C’est en tous cas l’idée émise par Denis Masseglia, Président du Comité National Olympique et Sportif Français (CNOSF), au moment où plusieurs clubs sportifs de la capitale et de sa proche banlieue (Nanterre…), ne disposent pas d’infrastructures adéquates et alors que le Palais Omnisports de Paris Bercy s’apprête à fermer ses portes pour cause de rénovation jusqu’en 2015.

De fait, pour Denis Masseglia, « construire une Arena coûterait 100 millions d’euros. Pourquoi ne pas utiliser un stade temporaire, comme la Basketball Arena des JO de Londres ?

C’est une enceinte de 12 000 places démontable et remontable. Elle pourrait être posée dans le Stade Charléty (XIIIe arrondissement de Paris) et éventuellement être revendue ensuite, par exemple aux organisateurs des Jeux de Rio ».

L’avis semble être le même du côté de la Ligue Nationale de Basket (LNB) où son Président, Alain Béral, estime que « cette salle [est] une opportunité crédible, facile. Nous sommes à la recherche d’investisseurs et d’un terrain ».

Toutefois, la question d’une implantation dans Charléty pourrait poser des problèmes organisationnels. En effet, comme le rappelle « L’Equipe », « un certain nombre d’événements sont déjà programmés dans le stade, notamment les matchs de l’équipe féminine de football du PSG ».

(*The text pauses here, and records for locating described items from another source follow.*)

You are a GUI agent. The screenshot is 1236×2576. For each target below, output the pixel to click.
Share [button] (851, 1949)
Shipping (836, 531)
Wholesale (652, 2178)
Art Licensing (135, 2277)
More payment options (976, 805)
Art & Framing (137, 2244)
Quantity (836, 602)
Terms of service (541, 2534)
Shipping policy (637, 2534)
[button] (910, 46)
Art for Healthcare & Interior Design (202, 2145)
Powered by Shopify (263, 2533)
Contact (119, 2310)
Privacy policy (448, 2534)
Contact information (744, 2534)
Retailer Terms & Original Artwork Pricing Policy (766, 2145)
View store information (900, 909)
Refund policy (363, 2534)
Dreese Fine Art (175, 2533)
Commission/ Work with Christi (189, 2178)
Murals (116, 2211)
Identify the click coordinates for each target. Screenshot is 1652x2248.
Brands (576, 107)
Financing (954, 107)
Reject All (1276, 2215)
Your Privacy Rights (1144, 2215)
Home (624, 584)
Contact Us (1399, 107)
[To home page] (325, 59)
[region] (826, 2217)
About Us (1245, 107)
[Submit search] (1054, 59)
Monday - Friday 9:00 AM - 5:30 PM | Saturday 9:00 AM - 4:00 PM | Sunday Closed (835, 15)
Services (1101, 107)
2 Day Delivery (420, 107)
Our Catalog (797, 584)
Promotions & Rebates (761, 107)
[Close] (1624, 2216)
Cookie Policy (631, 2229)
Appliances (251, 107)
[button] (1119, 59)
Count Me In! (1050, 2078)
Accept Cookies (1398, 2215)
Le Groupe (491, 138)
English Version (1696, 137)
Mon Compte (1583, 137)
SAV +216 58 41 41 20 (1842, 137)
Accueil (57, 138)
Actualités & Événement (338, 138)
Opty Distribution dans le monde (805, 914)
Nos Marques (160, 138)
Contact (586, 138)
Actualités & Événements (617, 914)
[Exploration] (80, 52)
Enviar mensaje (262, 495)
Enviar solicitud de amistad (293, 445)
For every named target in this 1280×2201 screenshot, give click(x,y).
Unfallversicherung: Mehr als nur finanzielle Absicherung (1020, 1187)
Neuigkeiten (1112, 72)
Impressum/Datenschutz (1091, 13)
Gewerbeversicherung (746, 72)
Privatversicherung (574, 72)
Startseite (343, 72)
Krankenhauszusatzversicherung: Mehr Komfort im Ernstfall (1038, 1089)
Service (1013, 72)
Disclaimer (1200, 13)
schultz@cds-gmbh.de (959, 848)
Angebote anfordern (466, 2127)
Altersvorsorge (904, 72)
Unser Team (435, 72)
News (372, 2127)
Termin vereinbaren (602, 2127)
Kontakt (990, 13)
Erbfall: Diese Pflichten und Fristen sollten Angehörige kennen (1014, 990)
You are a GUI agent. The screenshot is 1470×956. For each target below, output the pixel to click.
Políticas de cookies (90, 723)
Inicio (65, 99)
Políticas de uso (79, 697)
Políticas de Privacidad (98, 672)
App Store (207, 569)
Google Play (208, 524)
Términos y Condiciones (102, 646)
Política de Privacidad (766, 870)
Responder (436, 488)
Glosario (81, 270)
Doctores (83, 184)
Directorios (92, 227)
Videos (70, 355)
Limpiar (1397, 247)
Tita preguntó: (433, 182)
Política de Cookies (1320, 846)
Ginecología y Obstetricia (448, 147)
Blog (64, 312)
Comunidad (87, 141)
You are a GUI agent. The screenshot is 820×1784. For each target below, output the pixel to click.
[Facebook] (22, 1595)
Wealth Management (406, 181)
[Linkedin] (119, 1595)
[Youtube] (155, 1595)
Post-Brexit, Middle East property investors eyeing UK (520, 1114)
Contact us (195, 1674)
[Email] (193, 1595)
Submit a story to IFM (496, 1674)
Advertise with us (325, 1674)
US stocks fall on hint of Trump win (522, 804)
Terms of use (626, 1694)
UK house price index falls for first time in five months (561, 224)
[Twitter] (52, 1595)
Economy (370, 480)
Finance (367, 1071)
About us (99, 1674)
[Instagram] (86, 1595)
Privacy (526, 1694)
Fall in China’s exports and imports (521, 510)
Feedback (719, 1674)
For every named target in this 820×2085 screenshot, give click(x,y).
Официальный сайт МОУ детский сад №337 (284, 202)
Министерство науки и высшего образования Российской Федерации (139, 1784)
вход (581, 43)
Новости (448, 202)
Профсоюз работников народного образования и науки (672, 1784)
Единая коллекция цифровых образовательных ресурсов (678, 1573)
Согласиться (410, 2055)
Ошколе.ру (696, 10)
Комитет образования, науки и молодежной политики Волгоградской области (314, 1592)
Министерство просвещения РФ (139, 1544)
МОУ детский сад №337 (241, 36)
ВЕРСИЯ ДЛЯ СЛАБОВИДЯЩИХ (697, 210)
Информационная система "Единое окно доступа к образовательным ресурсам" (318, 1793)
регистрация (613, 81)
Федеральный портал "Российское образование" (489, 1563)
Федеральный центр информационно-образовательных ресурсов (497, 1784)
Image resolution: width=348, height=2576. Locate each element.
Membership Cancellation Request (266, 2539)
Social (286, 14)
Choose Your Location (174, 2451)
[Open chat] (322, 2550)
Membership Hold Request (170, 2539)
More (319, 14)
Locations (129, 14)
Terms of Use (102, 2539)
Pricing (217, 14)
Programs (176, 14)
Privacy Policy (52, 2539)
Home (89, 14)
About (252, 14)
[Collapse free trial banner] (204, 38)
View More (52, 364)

Dès lors, quel terrain pourrait accueillir l’Arena londonienne ? « La faisabilité sur un terrain aux abords de la Halle Carpentier a aussi été étudiée avant d’être écartée. Et pourquoi pas les bois de Boulogne ou de Vincennes ? » demande le quotidien sportif.

Pour Jean Vuillermoz, adjoint aux sports à la Mairie de Paris, « on ne peut rien y construire, même pas des pelouses synthétiques, sauf à obtenir des dérogations de la commission des sites et du Ministère de l’Écologie ».

Le devenir de la salle qui a organisé la phase finale du tournoi olympique de handball reste donc en suspens, de même que l’aménagement d’une ou de plusieurs installations de moyenne à grande capacité dans Paris ou en proche banlieue.

Pour l’heure, la capitale ne possède qu’une seule salle en mesure d’accueillir entre 5 000 et 10 000 spectateurs dans le cadre de manifestations continentales ou internationales… Jusqu’à quand ?

Illustration : L’Équipe du mardi 11 juin 2013

4 pensées

  1. Il ne faudrait surtout pas que cette salle soit vu comme une solution à long terme. J’ai eu l’occasion d’assister à deux matches du tournoi olympique féminin de basket et je me suis rendu compte qu’elle avait un gros défaut : il n y a pas d’endroits pour placer des boutiques et de points de restauration.
    Aux jeux, celles-ci furent placées à l’extérieur.

    Qui voudrait s’ en servir pour du sport-business devra alors faire preuve de créativité pour en faire une affaire rentable.

    1. Tout à fait. C’est un bon équipement dans le cadre d’une manifestation temporaire – comme les Jeux – mais ensuite divers problèmes peuvent se poser.

      Pour Paris, il paraît urgent de rénover en profondeur la Halle Carpentier et la Salle Pierre de Coubertin, deux salles emblématiques de la capitale mais qui ne répondent plus aux standards internationaux.